**Exercise material**
▬▬▬▬▬▬

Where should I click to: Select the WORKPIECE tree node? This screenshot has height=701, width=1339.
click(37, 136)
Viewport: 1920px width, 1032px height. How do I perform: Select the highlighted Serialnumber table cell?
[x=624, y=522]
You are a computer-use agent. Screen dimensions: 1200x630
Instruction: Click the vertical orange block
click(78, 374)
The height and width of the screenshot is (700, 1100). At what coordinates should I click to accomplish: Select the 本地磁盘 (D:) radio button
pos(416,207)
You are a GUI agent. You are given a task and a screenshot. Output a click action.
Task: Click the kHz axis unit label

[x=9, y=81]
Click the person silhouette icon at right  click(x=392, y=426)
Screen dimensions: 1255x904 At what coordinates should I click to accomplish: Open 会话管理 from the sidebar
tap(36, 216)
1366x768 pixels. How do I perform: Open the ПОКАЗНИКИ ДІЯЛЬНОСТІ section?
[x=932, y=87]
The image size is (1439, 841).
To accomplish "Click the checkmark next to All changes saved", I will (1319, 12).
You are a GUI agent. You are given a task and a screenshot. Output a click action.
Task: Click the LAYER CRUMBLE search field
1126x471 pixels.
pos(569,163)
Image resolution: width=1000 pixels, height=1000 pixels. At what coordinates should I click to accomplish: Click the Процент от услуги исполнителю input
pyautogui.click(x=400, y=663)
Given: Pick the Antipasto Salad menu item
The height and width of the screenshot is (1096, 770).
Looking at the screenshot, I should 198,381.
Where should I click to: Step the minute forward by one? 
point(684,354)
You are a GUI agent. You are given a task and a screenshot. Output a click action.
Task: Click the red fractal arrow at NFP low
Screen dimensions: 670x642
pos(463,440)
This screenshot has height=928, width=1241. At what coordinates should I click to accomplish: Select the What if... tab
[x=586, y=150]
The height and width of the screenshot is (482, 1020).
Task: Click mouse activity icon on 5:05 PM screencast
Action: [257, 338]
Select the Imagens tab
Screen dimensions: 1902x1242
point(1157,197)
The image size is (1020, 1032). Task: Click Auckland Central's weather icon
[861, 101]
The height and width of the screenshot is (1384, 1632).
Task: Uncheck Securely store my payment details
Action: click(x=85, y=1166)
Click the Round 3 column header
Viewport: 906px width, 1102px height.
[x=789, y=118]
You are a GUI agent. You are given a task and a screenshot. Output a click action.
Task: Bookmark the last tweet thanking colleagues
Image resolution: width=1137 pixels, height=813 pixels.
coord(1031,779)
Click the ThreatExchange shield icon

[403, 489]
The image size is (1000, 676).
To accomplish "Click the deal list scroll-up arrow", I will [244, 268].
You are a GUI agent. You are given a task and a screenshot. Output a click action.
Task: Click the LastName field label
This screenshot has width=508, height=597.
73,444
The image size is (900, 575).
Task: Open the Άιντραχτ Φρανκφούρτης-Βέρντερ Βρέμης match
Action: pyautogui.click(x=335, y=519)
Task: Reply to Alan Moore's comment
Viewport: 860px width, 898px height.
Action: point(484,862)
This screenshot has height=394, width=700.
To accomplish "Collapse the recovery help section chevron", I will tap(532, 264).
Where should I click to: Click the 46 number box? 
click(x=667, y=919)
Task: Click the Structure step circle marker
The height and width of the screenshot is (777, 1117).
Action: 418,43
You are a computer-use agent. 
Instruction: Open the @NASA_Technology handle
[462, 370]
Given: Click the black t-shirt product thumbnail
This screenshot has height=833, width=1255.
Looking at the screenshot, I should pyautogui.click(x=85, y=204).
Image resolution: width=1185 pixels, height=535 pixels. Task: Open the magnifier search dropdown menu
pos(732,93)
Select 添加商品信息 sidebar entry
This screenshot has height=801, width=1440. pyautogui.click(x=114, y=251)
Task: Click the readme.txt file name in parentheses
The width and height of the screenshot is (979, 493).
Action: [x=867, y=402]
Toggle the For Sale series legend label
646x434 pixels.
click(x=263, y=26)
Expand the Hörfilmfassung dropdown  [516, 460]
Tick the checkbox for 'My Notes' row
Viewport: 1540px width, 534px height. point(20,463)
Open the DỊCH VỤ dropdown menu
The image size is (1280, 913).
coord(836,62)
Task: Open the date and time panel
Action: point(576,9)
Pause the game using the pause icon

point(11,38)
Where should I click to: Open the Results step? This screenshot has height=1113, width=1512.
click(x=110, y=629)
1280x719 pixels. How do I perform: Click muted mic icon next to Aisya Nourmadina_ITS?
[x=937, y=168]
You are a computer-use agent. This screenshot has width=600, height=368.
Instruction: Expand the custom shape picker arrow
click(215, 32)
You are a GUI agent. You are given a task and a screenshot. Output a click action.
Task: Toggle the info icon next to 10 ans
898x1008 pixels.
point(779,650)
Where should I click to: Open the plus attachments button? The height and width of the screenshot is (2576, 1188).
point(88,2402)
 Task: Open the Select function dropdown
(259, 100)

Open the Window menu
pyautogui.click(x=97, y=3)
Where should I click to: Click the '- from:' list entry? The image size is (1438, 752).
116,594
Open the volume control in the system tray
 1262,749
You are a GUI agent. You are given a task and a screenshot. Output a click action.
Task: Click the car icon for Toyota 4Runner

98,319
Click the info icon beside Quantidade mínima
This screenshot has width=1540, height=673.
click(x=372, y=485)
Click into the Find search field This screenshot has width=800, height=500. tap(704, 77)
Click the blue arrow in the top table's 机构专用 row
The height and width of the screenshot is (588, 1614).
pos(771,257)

▬▬▬▬▬▬

**Requirement**
Reproduce all of the entries above verbatim.

**Result of the exercise**
Where should I click to: Select the WORKPIECE tree node? This screenshot has height=701, width=1339.
click(37, 136)
Viewport: 1920px width, 1032px height. How do I perform: Select the highlighted Serialnumber table cell?
[x=624, y=522]
You are a computer-use agent. Screen dimensions: 1200x630
Instruction: Click the vertical orange block
click(78, 374)
The height and width of the screenshot is (700, 1100). At what coordinates should I click to accomplish: Select the 本地磁盘 (D:) radio button
pos(416,207)
You are a GUI agent. You are given a task and a screenshot. Output a click action.
Task: Click the kHz axis unit label

[x=9, y=81]
Click the person silhouette icon at right  click(x=392, y=426)
Screen dimensions: 1255x904 At what coordinates should I click to accomplish: Open 会话管理 from the sidebar
tap(36, 216)
1366x768 pixels. How do I perform: Open the ПОКАЗНИКИ ДІЯЛЬНОСТІ section?
[x=932, y=87]
The image size is (1439, 841).
To accomplish "Click the checkmark next to All changes saved", I will (1319, 12).
You are a GUI agent. You are given a task and a screenshot. Output a click action.
Task: Click the LAYER CRUMBLE search field
1126x471 pixels.
pos(569,163)
Image resolution: width=1000 pixels, height=1000 pixels. At what coordinates should I click to accomplish: Click the Процент от услуги исполнителю input
pyautogui.click(x=400, y=663)
Given: Pick the Antipasto Salad menu item
The height and width of the screenshot is (1096, 770).
Looking at the screenshot, I should 198,381.
Where should I click to: Step the minute forward by one? 
point(684,354)
You are a GUI agent. You are given a task and a screenshot. Output a click action.
Task: Click the red fractal arrow at NFP low
Screen dimensions: 670x642
pos(463,440)
This screenshot has height=928, width=1241. At what coordinates should I click to accomplish: Select the What if... tab
[x=586, y=150]
The height and width of the screenshot is (482, 1020).
Task: Click mouse activity icon on 5:05 PM screencast
Action: [257, 338]
Select the Imagens tab
Screen dimensions: 1902x1242
point(1157,197)
The image size is (1020, 1032). Task: Click Auckland Central's weather icon
[861, 101]
The height and width of the screenshot is (1384, 1632).
Task: Uncheck Securely store my payment details
Action: click(x=85, y=1166)
Click the Round 3 column header
Viewport: 906px width, 1102px height.
[x=789, y=118]
You are a GUI agent. You are given a task and a screenshot. Output a click action.
Task: Bookmark the last tweet thanking colleagues
Image resolution: width=1137 pixels, height=813 pixels.
coord(1031,779)
Click the ThreatExchange shield icon

[403, 489]
The image size is (1000, 676).
To accomplish "Click the deal list scroll-up arrow", I will [244, 268].
You are a GUI agent. You are given a task and a screenshot. Output a click action.
Task: Click the LastName field label
This screenshot has width=508, height=597.
73,444
The image size is (900, 575).
Task: Open the Άιντραχτ Φρανκφούρτης-Βέρντερ Βρέμης match
Action: pyautogui.click(x=335, y=519)
Task: Reply to Alan Moore's comment
Viewport: 860px width, 898px height.
Action: point(484,862)
This screenshot has height=394, width=700.
To accomplish "Collapse the recovery help section chevron", I will tap(532, 264).
Where should I click to: Click the 46 number box? 
click(x=667, y=919)
Task: Click the Structure step circle marker
The height and width of the screenshot is (777, 1117).
Action: 418,43
You are a computer-use agent. 
Instruction: Open the @NASA_Technology handle
[462, 370]
Given: Click the black t-shirt product thumbnail
This screenshot has height=833, width=1255.
Looking at the screenshot, I should pyautogui.click(x=85, y=204).
Image resolution: width=1185 pixels, height=535 pixels. Task: Open the magnifier search dropdown menu
pos(732,93)
Select 添加商品信息 sidebar entry
This screenshot has height=801, width=1440. pyautogui.click(x=114, y=251)
Task: Click the readme.txt file name in parentheses
The width and height of the screenshot is (979, 493).
Action: [x=867, y=402]
Toggle the For Sale series legend label
646x434 pixels.
click(x=263, y=26)
Expand the Hörfilmfassung dropdown  [516, 460]
Tick the checkbox for 'My Notes' row
Viewport: 1540px width, 534px height. point(20,463)
Open the DỊCH VỤ dropdown menu
The image size is (1280, 913).
coord(836,62)
Task: Open the date and time panel
Action: point(576,9)
Pause the game using the pause icon

point(11,38)
Where should I click to: Open the Results step? This screenshot has height=1113, width=1512.
click(x=110, y=629)
1280x719 pixels. How do I perform: Click muted mic icon next to Aisya Nourmadina_ITS?
[x=937, y=168]
You are a computer-use agent. This screenshot has width=600, height=368.
Instruction: Expand the custom shape picker arrow
click(215, 32)
You are a GUI agent. You are given a task and a screenshot. Output a click action.
Task: Toggle the info icon next to 10 ans
898x1008 pixels.
point(779,650)
Where should I click to: Open the plus attachments button? The height and width of the screenshot is (2576, 1188).
point(88,2402)
 Task: Open the Select function dropdown
(259, 100)

Open the Window menu
pyautogui.click(x=97, y=3)
Where should I click to: Click the '- from:' list entry? The image size is (1438, 752).
116,594
Open the volume control in the system tray
 1262,749
You are a GUI agent. You are given a task and a screenshot. Output a click action.
Task: Click the car icon for Toyota 4Runner

98,319
Click the info icon beside Quantidade mínima
This screenshot has width=1540, height=673.
click(x=372, y=485)
Click into the Find search field This screenshot has width=800, height=500. tap(704, 77)
Click the blue arrow in the top table's 机构专用 row
The height and width of the screenshot is (588, 1614).
pos(771,257)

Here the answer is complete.